Patrick Fortin, canadese noto nel giro underground per i suoi corti splatter/trash stile Troma, omaggia qui Infernal Gluttony: il cult del 2010 di David Charbonneau. Un uomo finirà a mangiare se stesso in un turbinio di droga, piacere culinario e onanistico. Tutto sembra uscire direttamente da un incubo del creatore dei Muppet, e ho apprezzato come accanto ad FX particolarmente realistici, si sia scelto di abbinare prop vistosi ed irreali, aumentando cosi il senso di disagio onirico.
Yummy Fur.
White Gardenia (Cherokee Nevin e Daniel Valient) sono un gruppo di performers costituito da ex autolesionisti e amanti dell’arte. Le loro performance sono un manifesto scritto col sangue (e che si possono trovare nel loro Mutilation Theatre). Girato come una sorta di shockumentary (che solo in superficie sembra approssimativo e amatoriale) il video ci mostra una ragazza che decide di assaggiare un po’ della sua vagina… Dopo il dito mozzato di Valient in XXX Dark Web, sicuramente anche questo segmento sarà l’ossessione di molti.
Stretching.
Dopo questi deliri di sangue, Domiziano Cristopharo ci trasporta nel lato più psicologico della vorarefilia esplorando, nello script del fidato Andrea Cavaletto, la frustrazione di questo bellissimo uomo che cerca soddisfazione sessuale nell’esser inghiottito in uno spazio stretto. Pochissimo nudo, pochissimo sangue a differenza di come Cristopharo ci ha abituati. Molta poesia. Bellissime le citazioni a Fellini con la donna del manifesto che diventa una gigantessa fuori della finestra, nel segmento che forse più di tutti affronta l’impotenza quotidiana di chi è attratto da questa philia e l’immaginario estetico/nipponico. Il finale è sconsigliato ai claustrofobici e alle persone ansiose.
The Egg.
E si conclude in bellezza, ma con sangue e poesia, nel finale firmato da Dario Almerighi. Uno sciamano coltiva un uovo nel terreno, come fosse un seme. Da questo uovo poi, nascerà una donna. Questa creatura è pura e innocente, e resta turbata dalle brutture del mondo che la circonda (abbiamo una traccia di ecologismo anche) così torna dal mago che l’ha fatta nascere per chiedergli di distruggerla. Lo sciamano la farà a pezzi, per poi trovare un nuovo uovo dai resti di lei… solo che stavolta non opterà per dare al “seme” una chance di vita.

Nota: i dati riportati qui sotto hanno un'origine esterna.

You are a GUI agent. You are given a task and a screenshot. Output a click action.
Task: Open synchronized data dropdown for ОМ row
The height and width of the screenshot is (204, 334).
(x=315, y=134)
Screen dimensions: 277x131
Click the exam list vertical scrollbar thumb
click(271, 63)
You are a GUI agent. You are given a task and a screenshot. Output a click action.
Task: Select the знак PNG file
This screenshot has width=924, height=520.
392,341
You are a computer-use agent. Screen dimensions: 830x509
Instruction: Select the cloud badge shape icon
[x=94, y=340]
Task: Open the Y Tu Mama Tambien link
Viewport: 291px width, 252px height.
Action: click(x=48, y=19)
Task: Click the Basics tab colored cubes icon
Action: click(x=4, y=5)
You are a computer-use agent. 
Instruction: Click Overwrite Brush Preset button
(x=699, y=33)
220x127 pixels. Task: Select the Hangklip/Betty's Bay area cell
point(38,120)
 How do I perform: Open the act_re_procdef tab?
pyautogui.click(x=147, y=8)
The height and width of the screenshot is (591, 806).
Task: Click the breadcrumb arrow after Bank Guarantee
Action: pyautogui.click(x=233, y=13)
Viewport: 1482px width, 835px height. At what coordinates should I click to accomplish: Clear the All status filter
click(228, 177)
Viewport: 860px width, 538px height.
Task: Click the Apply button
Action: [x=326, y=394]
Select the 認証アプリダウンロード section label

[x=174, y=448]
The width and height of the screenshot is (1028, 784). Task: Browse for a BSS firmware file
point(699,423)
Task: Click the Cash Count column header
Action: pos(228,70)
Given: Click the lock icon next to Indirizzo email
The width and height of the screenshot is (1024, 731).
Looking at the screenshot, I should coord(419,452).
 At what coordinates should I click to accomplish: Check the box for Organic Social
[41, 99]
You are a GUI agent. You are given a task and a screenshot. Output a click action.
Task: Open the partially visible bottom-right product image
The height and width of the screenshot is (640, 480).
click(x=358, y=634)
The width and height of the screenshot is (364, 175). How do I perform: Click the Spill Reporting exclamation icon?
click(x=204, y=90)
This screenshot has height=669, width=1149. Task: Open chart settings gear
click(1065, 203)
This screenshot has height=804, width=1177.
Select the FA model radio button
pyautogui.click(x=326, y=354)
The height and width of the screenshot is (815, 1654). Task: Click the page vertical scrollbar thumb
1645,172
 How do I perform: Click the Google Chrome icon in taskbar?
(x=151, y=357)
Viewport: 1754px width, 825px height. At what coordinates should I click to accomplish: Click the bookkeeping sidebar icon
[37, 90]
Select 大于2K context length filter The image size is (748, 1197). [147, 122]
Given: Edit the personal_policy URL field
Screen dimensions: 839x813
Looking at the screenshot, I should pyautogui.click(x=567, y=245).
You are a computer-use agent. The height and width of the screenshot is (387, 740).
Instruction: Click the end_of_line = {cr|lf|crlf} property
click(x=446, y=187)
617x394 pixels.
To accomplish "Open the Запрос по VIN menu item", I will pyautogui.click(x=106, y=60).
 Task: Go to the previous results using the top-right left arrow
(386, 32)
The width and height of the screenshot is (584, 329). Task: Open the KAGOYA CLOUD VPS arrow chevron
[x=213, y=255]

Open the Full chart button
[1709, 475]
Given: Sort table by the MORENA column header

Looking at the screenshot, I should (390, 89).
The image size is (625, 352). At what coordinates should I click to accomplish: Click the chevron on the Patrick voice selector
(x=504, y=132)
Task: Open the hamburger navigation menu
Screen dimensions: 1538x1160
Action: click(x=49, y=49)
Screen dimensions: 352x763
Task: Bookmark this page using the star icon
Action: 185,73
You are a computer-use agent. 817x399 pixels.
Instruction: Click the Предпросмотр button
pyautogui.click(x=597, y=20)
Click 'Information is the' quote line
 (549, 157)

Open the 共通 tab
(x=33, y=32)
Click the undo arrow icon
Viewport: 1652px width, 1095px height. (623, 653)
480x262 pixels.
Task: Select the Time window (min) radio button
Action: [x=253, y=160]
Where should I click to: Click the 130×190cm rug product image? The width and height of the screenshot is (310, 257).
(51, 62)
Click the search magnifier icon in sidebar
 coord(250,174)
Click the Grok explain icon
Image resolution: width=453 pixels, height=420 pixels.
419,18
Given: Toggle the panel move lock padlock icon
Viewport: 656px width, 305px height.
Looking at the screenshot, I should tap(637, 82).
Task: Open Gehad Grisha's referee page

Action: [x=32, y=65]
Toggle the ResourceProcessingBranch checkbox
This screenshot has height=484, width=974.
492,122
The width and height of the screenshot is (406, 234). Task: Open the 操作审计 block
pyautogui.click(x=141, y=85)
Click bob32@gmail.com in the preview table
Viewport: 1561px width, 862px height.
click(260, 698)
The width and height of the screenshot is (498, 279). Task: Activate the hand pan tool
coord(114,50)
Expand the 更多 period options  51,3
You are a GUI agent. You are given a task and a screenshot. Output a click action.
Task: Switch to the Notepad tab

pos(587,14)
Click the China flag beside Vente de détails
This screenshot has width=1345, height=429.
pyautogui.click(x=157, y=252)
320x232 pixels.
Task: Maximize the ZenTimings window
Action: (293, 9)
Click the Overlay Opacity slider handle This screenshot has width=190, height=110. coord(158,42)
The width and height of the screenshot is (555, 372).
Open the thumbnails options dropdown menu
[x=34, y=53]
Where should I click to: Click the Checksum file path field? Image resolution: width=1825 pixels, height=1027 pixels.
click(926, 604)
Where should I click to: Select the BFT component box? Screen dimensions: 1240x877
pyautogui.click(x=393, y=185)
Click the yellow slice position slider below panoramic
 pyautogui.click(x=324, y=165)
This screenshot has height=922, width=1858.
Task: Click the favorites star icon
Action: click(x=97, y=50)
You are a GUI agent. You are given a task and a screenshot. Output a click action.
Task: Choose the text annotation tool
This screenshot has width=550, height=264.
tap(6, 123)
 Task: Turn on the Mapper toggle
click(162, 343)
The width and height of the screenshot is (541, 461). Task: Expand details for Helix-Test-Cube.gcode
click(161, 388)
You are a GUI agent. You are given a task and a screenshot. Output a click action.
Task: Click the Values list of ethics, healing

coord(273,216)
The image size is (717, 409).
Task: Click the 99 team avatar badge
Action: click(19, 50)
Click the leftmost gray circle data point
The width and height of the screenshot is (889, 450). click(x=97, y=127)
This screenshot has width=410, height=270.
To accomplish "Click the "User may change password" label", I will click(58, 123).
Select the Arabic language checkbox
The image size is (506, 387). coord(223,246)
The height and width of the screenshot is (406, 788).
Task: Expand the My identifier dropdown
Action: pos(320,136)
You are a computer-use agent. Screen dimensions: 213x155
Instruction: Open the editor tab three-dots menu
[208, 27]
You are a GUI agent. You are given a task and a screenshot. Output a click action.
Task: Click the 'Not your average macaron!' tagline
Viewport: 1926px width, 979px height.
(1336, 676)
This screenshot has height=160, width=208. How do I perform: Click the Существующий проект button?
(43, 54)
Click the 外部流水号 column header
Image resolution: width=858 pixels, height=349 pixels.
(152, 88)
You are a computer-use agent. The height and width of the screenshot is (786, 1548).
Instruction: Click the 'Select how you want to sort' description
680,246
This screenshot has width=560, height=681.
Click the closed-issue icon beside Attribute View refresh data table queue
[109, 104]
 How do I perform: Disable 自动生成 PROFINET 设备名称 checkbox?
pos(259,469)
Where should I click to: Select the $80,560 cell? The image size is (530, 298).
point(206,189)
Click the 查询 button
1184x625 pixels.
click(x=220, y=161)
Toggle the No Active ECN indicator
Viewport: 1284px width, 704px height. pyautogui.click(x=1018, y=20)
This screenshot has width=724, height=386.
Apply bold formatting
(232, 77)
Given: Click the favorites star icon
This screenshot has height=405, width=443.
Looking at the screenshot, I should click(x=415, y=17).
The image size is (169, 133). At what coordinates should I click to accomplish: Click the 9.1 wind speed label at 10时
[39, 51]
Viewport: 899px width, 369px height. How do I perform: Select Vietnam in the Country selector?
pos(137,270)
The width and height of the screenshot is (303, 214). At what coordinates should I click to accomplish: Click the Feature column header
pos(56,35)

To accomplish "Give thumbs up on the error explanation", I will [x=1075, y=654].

A fine visione si resta frastornati dal caleidoscopio di emozioni a cui abbiamo assistito: nudità, sensualità, violenza, sangue, simboli. Sebbene discontinuo in apparenza, Vore Gore ha un forte legame tematico fra i segmenti (e si può considerare il primo vero film sulla Vorarephilia) ma non solo: la musica del segmento di Poison Rouge è di White Gardenia, gli FX del corto di Zanoni sono di Cristopharo (Athanasius Pernath, per l’appunto!), la gigantessa del corto di Cristopharo è la Baruffetti… si respira un senso di forte collaborazione e scambio che fa ben sperare per la rinascita di un ambiente indie fervido e lontano da invide e competizioni sterili che han freddato il pubblico nostrano verso queste interessanti opere.
Il film e' distribuito in ESCLUSIVA da TETROVIDEO (www.tetrovideo.com)
Per me... assolutamente DA VEDERE! 7 su 10.